[Cython] buffer syntax vs. memory view syntax

Tue May 8 11:21:04 CEST 2012

On 8 May 2012 09:49, Stefan Behnel <stefan_ml at behnel.de> wrote:
> Dag Sverre Seljebotn, 08.05.2012 10:36:
>> On 05/08/2012 10:18 AM, Stefan Behnel wrote:
>>> Dag Sverre Seljebotn, 08.05.2012 09:57:
>>>> On 05/07/2012 11:21 PM, mark florisson wrote:
>>>>> On 7 May 2012 19:40, Dag Sverre Seljebotn wrote:
>>>>>> mark florisson wrote:
>>>>>>> On 7 May 2012 17:00, Dag Sverre Seljebotn wrote:
>>>>>>>> On 05/07/2012 04:16 PM, Stefan Behnel wrote:
>>>>>>>>> Stefan Behnel, 07.05.2012 15:04:
>>>>>>>>>> Dag Sverre Seljebotn, 07.05.2012 13:48:
>>>>>>>>>>> BTW, with the coming of memoryviews, me and Mark talked about just
>>>>>>>>>>> deprecating the "mytype[...]" meaning buffers, and rather treat it
>>>>>>>>>>> as np.ndarray, array.array etc. being some sort of "template types".
>>>>>>>>>>> That is,
>>>>>>>>>>> we disallow "object[int]" and require some special declarations in
>>>>>>>>>>> the relevant pxd files.
>>>>>>>>>>
>>>>>>>>>> Hmm, yes, it's unfortunate that we have two different types of
>>>>>>>>>> syntax now,
>>>>>>>>>> one that declares the item type before the brackets and one that
>>>>>>>>>> declares it afterwards.
>>>>>>>>> Should we consider the
>>>>>>>>> buffer interface syntax deprecated and focus on the memory view
>>>>>>>>> syntax?
>>>>>>>>
>>>>>>>> I think that's the very-long-term intention. Then again, it may be
>>>>>>>> too early
>>>>>>>> to really tell yet, we just need to see how the memory views play out
>>>>>>>> in
>>>>>>>> real life and whether they'll be able to replace np.ndarray[double]

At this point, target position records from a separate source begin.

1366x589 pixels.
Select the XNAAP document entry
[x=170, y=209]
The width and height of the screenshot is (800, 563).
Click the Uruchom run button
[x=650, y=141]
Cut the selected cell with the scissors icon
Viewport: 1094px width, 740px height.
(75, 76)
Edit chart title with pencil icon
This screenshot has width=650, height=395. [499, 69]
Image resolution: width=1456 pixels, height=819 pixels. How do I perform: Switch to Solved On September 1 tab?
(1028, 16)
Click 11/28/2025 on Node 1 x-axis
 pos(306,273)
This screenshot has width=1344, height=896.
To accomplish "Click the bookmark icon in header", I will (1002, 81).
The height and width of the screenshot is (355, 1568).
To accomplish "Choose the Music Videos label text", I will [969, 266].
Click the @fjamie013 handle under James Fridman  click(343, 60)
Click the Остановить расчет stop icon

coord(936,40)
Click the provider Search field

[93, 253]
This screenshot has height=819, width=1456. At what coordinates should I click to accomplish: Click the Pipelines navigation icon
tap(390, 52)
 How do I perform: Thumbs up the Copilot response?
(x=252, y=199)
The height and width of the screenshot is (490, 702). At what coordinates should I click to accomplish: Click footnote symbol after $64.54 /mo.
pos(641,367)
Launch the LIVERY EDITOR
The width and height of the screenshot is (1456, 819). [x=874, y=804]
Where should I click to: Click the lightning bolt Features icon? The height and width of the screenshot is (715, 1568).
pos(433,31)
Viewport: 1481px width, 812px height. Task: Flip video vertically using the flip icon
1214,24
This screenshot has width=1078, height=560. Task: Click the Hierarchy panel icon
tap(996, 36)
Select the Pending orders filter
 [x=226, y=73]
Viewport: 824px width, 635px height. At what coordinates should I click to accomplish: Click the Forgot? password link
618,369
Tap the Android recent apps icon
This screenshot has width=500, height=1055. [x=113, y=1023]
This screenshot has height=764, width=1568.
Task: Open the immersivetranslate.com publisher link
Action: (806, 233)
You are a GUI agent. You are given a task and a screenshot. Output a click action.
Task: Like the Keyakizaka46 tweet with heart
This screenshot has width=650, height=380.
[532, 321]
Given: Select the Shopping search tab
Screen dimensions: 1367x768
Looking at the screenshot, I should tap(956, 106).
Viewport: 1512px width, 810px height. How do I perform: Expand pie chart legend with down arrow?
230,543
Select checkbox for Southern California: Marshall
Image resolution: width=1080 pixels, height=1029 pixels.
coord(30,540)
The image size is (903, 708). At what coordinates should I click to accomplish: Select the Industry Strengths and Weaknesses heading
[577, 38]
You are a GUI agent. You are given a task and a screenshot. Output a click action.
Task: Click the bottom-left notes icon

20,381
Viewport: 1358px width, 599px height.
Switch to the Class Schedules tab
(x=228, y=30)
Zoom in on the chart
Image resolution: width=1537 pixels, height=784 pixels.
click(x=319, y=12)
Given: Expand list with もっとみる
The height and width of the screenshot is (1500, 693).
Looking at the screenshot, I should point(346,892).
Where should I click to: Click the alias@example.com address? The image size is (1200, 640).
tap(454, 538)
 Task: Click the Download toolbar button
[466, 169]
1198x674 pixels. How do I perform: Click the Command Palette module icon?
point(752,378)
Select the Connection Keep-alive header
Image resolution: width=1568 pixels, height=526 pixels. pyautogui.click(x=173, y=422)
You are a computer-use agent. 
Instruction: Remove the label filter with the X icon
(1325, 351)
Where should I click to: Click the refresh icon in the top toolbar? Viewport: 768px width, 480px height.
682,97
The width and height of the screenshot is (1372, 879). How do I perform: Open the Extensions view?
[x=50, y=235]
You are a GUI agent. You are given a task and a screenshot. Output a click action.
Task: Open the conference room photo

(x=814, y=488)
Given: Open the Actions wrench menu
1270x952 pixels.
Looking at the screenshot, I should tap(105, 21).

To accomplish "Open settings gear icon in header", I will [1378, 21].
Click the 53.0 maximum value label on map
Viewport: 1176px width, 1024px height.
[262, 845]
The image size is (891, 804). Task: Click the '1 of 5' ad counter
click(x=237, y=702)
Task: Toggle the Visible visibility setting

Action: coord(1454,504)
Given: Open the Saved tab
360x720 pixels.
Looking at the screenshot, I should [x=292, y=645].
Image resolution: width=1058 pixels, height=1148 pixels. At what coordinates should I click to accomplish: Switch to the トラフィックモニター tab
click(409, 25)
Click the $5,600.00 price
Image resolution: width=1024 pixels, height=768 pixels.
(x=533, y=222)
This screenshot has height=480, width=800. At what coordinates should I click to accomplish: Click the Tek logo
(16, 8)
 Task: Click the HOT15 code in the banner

>>>>>>>> among real users. We don't want to shove things down users throats.
>>>>>>>>
>>>>>>>> But the use of the trailing-[] syntax needs some cleaning up. Me and
>>>>>>>> Mark agreed we'd put this proposal forward when we got around to it:
>>>>>>>>
>>>>>>>>    - Deprecate the "object[double]" form, where [dtype] can be stuck on
>>>>>>>>    any extension type
>>>>>>>>
>>>>>>>>    - But, do NOT (for the next year at least) deprecate
>>>>>>>>    np.ndarray[double],
>>>>>>>>    array.array[double], etc. Basically, there should be a magic flag in
>>>>>>>>    extension type declarations saying "I can be a buffer".
>>>>>>>>
>>>>>>>> For one thing, that is sort of needed to open up things for templated
>>>>>>>> cdef classes/fused types cdef classes, if that is ever implemented.
>>>>>>>
>>>>>>> Deprecating is definitely a good start. I think at least if you only
>>>>>>> allow two types as buffers it will be at least reasonably clear when
>>>>>>> one is dealing with fused types or buffers.
>>>>>>>
>>>>>>> Basically, I think memoryviews should live up to demands of the users,
>>>>>>> which would mean there would be no reason to keep the buffer syntax.
>>>>>>
>>>>>> But they are different approaches -- use a different type/API, or just
>>>>>> try to speed up parts of NumPy..
>>>>>>
>>>>>>> One thing to do is make memoryviews coerce cheaply back to the
>>>>>>> original objects if wanted (which is likely). Writting
>>>>>>> np.asarray(mymemview) is kind of annoying.
>>>>>>
>>>>>> It is going to be very confusing to have type(mymemview),
>>>>>> repr(mymemview), and so on come out as NumPy arrays, but not have the
>>>>>> full API of NumPy. Unless you auto-convert on getattr to...
>>>>>
>>>>> Yeah, the idea is as very simple, as you mention, just keep the object
>>>>> around cached, and when you slice construct one lazily.
>>>>>
>>>>>> If you want to eradicate the distinction between the backing array and
>>>>>> the memory view and make it transparent, I really suggest you kick back
>>>>>> alive np.ndarray (it can exist in some 'unrealized' state with delayed
>>>>>> construction after slicing, and so on). Implementation much the same
>>>>>> either way, it is all about how it is presented to the user.
>>>>>
>>>>> You mean the buffer syntax?
>>>>>
>>>>>> Something like mymemview.asobject() could work though, and while not
>>>>>> much shorter, it would have some polymorphism that np.asarray does not
>>>>>> have (based probably on some custom PEP 3118 extension)
>>>>>
>>>>> I was thinking you could allow the user to register a callback, and
>>>>> use that to coerce from a memoryview back to an object (given a
>>>>> memoryview object). For numpy this would be np.asarray, and the
>>>>> implementation is allowed to cache the result (which it will).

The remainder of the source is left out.